Поэтому миссионерам запрещено не только проповедовать христианство, но и вообще появляться на острове. Австралийские власти были вынуждены заявить, что жители Нукуману сами решат, пускать или не пускать к себе миссионеров и проповедников. Насколько мне известно, островитяне до сих пор не желают иметь дело ни с одним миссионерским обществом.
Однако отсюда вовсе не следует, что на этом острове все остается таким, каким было тысячу лет назад.
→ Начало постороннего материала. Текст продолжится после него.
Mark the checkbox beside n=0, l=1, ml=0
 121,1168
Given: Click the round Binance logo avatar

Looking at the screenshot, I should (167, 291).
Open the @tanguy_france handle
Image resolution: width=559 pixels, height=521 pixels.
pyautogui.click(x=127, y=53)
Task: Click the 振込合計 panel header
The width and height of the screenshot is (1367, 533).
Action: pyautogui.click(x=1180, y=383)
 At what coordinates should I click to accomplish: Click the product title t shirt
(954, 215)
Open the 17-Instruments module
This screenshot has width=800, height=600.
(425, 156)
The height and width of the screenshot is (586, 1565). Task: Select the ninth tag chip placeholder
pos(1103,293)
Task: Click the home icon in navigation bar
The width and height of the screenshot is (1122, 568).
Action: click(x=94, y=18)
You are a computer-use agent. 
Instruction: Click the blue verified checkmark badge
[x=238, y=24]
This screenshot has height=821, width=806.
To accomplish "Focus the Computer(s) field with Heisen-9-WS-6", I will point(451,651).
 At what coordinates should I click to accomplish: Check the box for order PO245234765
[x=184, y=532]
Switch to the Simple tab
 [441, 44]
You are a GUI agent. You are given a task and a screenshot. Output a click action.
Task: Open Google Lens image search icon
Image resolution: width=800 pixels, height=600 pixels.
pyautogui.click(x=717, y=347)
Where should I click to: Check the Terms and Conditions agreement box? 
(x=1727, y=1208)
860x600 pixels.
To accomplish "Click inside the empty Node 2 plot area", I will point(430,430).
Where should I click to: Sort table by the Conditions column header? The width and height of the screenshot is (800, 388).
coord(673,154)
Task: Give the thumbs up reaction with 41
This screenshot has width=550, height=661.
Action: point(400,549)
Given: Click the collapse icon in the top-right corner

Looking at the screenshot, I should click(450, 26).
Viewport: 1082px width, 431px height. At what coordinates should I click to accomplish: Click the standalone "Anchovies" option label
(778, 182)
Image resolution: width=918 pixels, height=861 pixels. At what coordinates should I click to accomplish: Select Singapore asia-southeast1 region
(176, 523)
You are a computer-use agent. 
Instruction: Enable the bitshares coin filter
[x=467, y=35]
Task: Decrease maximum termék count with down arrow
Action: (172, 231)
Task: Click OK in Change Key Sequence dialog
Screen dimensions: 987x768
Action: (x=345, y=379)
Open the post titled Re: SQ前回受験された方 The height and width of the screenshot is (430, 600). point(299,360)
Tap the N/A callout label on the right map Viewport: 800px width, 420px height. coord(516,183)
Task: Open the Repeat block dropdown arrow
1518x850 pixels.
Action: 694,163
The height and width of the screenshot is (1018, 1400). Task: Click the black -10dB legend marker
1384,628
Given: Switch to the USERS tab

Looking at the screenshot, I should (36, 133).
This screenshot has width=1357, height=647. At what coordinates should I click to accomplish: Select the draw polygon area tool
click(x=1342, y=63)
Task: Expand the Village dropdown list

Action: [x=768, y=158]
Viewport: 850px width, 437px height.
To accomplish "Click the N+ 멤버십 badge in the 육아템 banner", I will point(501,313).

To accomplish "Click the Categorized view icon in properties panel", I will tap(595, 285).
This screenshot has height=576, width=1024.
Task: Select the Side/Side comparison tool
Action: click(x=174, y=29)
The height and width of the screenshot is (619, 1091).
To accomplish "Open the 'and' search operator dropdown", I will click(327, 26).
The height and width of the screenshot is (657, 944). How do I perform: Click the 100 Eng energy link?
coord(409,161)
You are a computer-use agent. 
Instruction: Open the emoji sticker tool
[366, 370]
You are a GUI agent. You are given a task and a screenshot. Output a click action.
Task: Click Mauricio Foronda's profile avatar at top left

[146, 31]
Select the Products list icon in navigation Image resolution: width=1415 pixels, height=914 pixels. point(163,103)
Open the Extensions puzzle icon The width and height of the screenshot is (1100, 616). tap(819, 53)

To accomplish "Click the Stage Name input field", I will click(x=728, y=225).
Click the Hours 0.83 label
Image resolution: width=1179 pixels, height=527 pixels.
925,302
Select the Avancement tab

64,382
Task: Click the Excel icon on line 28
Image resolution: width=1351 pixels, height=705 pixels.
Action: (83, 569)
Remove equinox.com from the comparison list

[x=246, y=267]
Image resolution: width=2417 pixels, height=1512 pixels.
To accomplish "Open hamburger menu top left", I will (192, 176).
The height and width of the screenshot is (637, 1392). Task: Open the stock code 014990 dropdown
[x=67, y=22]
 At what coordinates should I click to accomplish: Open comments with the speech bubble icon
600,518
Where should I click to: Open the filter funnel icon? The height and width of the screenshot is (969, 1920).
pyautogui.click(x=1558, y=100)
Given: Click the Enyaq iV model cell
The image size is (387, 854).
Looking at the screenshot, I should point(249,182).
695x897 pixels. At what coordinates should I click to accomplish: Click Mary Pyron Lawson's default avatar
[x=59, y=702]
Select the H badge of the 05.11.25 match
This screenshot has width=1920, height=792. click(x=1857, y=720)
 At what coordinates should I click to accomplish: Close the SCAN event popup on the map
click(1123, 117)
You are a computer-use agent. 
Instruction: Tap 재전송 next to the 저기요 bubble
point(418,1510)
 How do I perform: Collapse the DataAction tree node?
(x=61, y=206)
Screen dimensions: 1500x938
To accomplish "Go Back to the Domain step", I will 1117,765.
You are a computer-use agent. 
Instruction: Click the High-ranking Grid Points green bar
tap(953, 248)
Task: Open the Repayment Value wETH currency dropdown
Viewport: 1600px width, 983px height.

Совет старейшин — старый Лау Тереху был одним из пяти его членов — считал, что молодое поколение островитян должно постепенно познавать мир, который находится за горизонтом. Поэтому Совет отбирает наиболее одаренных юношей и посылает их за счет администрации в Сохано, в Порт-Морсби, Рабаул или даже в Австралию, чтобы они учились и приобретали нужные знания. В результате этой весьма разумной политики на Нукуману есть сейчас врачи, фельдшеры и радиотехники, которые родились и выросли на острове. Закон божий в школах не преподают. Старейшины полагают, что дети должны постигать тайны моря, земли и неба, а не забивать себе голову библейскими историями.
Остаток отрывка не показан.